Fred Hutchinson Cancer Research Center, Seattle, Washington, USA.
Am J Hematol. 2023 May;98(5):712-719. doi: 10.1002/ajh.26870. Epub 2023 Feb 13.
Optimal donor selection is fundamental to successful allogeneic hematopoietic cell transplantation (HCT), and donor age influences survival after both matched unrelated donor (MUD) and haploidentical donor HCT. Though recent studies have shown similar outcomes between MUD and haploidentical HCT, it is unknown if outcomes differ following HCT with younger haploidentical donors compared to HCT with older MUDs. Therefore, we performed a retrospective analysis comparing outcomes of myelodysplastic syndrome (MDS) and acute myeloid leukemia (AML) patients who underwent HCT with younger (≤35 years) haploidentical donors (n = 494) or older (>35 years) MUDs (n = 1005). Patients in the haploidentical and MUD groups received post-transplant cyclophosphamide (PTCy) and conventional graft-versus-host-disease (GVHD) prophylaxis, respectively. In multivariate analysis, use of younger haploidentical donors was associated with improved overall survival (hazard ratio [HR] 0.81, 95% confidence interval [CI] 0.69-0.95, p = .01) and lower rates of grade II-IV acute GVHD (HR 0.64, 95% CI 0.53-0.77, p < .001), grade III-IV acute GVHD (HR 0.37, 95% CI 0.25-0.53, p < .001), and chronic GVHD (HR 0.49, 95% CI 0.40-0.60, p < .001). Relapse rates were similar among those who received myeloablative conditioning but were higher in patients of the younger haploidentical group who received reduced intensity conditioning (HR 1.49, 95%CI 1.18-1.88, p = .001). The younger haploidentical group had significantly lower non-relapse mortality ≥3 months post-HCT (HR 0.59, 95% CI 0.38-0.90, p = .02). Our data support the use of younger haploidentical donors with PTCy over older MUDs with conventional prophylaxis in patients with MDS or AML. Further studies on the importance of donor age in haploidentical and MUD HCT with PTCy prophylaxis are warranted.
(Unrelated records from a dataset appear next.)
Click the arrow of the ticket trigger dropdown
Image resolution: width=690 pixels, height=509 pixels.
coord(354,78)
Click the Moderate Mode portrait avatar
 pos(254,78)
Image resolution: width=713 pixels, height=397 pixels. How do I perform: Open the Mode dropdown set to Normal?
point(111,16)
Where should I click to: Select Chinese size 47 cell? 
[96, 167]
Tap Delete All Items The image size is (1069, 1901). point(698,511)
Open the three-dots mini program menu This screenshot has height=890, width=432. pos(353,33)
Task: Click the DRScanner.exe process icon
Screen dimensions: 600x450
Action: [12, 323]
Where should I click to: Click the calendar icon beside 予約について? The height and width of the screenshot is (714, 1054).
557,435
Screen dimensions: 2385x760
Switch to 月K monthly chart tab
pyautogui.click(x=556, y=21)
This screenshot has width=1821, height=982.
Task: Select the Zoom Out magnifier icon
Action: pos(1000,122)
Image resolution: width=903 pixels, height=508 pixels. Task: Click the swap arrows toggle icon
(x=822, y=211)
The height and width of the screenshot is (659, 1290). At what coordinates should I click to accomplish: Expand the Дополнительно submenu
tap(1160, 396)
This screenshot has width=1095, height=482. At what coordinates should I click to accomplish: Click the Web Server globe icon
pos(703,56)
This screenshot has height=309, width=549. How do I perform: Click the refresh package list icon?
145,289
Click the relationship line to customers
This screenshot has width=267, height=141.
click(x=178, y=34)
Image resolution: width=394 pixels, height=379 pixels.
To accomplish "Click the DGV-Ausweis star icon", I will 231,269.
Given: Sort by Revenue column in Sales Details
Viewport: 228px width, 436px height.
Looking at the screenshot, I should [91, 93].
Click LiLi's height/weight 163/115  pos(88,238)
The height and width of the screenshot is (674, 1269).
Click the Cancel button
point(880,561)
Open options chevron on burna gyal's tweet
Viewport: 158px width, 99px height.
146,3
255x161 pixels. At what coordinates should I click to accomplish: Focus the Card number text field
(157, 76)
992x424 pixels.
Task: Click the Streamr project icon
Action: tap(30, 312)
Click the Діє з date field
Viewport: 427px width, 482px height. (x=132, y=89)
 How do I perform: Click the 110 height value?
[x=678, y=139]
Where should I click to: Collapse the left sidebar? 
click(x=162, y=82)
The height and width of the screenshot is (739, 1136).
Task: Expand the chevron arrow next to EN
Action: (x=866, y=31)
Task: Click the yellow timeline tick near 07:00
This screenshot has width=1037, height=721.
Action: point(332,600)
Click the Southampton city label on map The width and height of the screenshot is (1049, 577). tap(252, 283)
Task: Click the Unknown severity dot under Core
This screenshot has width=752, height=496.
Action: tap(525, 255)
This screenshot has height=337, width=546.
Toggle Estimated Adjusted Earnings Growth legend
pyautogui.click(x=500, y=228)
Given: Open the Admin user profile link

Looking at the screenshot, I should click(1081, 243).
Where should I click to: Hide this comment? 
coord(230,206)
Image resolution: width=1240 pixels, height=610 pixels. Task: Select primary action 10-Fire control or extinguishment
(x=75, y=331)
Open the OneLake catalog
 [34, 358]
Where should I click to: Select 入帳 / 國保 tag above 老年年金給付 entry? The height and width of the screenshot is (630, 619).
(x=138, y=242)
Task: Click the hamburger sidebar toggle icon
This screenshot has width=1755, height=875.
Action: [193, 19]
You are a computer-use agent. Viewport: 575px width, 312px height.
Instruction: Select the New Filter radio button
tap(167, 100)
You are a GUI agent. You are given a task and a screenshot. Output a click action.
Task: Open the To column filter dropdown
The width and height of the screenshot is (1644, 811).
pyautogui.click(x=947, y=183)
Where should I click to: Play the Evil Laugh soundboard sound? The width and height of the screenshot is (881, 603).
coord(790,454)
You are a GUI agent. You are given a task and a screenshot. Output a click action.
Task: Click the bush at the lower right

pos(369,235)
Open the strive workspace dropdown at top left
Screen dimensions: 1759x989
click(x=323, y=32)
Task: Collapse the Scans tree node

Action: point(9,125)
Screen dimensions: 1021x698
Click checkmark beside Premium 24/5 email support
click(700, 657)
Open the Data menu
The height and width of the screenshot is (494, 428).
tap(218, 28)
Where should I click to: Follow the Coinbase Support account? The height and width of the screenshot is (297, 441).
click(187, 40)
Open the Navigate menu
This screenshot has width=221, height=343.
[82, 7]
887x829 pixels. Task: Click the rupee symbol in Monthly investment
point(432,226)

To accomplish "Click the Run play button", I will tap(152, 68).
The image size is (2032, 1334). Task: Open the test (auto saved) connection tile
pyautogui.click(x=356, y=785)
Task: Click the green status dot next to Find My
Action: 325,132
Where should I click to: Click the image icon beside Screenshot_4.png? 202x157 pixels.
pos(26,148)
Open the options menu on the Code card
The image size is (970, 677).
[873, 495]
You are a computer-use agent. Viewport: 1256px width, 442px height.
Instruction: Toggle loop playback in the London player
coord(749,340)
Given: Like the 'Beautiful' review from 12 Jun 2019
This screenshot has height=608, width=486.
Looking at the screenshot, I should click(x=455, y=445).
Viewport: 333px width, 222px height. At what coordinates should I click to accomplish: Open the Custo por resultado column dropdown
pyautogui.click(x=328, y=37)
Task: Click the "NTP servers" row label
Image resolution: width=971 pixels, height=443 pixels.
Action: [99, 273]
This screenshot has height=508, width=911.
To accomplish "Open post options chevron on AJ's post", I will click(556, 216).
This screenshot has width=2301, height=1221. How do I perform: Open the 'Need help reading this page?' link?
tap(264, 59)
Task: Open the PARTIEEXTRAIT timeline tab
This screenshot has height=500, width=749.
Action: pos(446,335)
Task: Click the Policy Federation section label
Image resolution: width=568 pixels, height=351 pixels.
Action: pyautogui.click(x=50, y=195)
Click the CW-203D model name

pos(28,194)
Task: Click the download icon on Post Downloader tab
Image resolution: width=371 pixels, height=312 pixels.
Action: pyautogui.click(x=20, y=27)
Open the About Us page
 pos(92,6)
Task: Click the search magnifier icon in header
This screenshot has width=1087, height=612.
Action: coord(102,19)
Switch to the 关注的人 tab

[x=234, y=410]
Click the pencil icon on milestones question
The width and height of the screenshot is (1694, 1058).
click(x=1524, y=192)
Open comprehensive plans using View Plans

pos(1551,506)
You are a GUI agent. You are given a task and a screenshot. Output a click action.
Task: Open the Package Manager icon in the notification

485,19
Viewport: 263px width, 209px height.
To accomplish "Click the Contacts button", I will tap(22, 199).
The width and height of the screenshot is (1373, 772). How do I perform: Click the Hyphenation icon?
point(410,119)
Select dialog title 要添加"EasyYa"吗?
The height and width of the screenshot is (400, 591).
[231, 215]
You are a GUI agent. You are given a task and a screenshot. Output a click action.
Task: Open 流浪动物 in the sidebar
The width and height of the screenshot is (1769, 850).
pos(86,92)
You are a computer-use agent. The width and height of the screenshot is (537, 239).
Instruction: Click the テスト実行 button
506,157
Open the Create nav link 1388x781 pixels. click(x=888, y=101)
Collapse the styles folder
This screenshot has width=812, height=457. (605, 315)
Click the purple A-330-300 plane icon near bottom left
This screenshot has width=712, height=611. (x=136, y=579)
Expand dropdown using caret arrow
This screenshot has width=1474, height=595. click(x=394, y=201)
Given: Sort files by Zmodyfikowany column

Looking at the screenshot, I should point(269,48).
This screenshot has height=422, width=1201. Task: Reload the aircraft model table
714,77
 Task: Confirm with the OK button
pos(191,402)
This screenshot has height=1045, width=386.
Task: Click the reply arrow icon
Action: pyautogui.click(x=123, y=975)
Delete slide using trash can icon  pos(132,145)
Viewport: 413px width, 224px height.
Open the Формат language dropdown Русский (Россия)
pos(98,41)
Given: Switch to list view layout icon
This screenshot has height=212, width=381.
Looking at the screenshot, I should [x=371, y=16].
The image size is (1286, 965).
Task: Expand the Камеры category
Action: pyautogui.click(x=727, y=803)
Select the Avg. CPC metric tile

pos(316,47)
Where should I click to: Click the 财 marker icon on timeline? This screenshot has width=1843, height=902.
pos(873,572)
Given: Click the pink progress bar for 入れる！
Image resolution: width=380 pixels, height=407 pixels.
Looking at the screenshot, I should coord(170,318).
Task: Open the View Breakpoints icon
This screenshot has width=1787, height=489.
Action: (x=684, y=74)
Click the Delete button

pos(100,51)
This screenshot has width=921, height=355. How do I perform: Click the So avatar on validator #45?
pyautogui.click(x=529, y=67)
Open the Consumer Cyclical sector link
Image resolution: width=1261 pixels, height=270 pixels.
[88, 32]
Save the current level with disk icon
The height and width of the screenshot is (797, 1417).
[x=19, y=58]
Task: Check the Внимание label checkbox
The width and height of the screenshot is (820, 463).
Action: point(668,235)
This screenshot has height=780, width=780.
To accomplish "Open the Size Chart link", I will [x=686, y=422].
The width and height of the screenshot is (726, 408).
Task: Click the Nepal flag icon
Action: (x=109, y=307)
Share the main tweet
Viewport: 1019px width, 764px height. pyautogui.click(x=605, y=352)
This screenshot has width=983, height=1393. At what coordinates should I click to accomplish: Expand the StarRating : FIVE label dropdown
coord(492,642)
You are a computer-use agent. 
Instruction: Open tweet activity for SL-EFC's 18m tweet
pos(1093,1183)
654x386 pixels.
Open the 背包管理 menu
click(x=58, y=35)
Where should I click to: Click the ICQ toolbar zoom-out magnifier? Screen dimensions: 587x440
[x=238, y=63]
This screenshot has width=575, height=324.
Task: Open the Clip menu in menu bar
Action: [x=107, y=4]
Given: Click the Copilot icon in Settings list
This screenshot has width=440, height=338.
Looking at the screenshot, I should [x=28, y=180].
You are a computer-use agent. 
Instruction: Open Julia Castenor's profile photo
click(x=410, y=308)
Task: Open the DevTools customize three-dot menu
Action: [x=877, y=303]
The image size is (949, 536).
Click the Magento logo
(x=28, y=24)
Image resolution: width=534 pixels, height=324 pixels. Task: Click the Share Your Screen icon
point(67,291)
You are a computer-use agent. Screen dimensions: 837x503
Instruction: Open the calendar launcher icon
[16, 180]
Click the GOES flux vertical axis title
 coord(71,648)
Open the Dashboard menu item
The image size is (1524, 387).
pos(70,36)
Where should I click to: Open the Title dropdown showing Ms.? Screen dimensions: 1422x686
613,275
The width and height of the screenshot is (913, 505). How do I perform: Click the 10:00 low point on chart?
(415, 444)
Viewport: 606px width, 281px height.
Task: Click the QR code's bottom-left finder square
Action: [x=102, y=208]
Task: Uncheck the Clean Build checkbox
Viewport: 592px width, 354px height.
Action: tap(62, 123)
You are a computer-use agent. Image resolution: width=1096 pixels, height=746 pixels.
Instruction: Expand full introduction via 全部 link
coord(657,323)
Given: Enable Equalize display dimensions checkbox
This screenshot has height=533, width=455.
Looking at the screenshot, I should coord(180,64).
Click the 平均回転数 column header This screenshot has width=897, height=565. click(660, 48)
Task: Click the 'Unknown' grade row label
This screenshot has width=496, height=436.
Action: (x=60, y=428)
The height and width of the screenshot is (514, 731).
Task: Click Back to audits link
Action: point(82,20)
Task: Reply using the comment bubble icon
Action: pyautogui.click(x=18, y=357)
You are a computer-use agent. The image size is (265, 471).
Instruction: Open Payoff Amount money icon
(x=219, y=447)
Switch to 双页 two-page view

最佳供体选择是异基因造血细胞移植(HCT)成功的基础,供体年龄会影响匹配无关供体(MUD)和单倍体相合供体HCT后的生存率。尽管最近的研究表明MUD和单倍体相合HCT的结果相似,但与年龄较大的MUD供体HCT相比,年龄较小的单倍体相合供体HCT后的结果是否不同尚不清楚。因此,我们进行了一项回顾性分析,比较接受年龄较小(≤35岁)单倍体相合供体(n = 494)或年龄较大(>35岁)MUD供体(n = 1005)HCT的骨髓增生异常综合征(MDS)和急性髓系白血病(AML)患者的结果。单倍体相合组和MUD组的患者分别接受移植后环磷酰胺(PTCy)和传统的移植物抗宿主病(GVHD)预防。在多变量分析中,使用年龄较小的单倍体相合供体与总生存率提高相关(风险比[HR] 0.81,95%置信区间[CI] 0.69 - 0.95,p = 0.01),II-IV级急性GVHD发生率较低(HR 0.64,95% CI 0.53 - 0.77,p < 0.001),III-IV级急性GVHD发生率较低(HR 0.37,95% CI 0.25 - 0.53,p < 0.001),慢性GVHD发生率较低(HR 0.49,95% CI 0.40 - 0.60,p < 0.001)。接受清髓性预处理的患者复发率相似,但接受减低强度预处理的年龄较小的单倍体相合组患者复发率较高(HR 1.49,95%CI 1.18 - 1.88,p = 0.001)。年龄较小的单倍体相合组在HCT后≥3个月时非复发死亡率显著较低(HR 0.59,95% CI 0.38 - 0.90,p = 0.02)。我们的数据支持在MDS或AML患者中,使用年龄较小的单倍体相合供体联合PTCy优于使用年龄较大的MUD供体联合传统预防措施。有必要进一步研究供体年龄在采用PTCy预防的单倍体相合和MUD HCT中的重要性。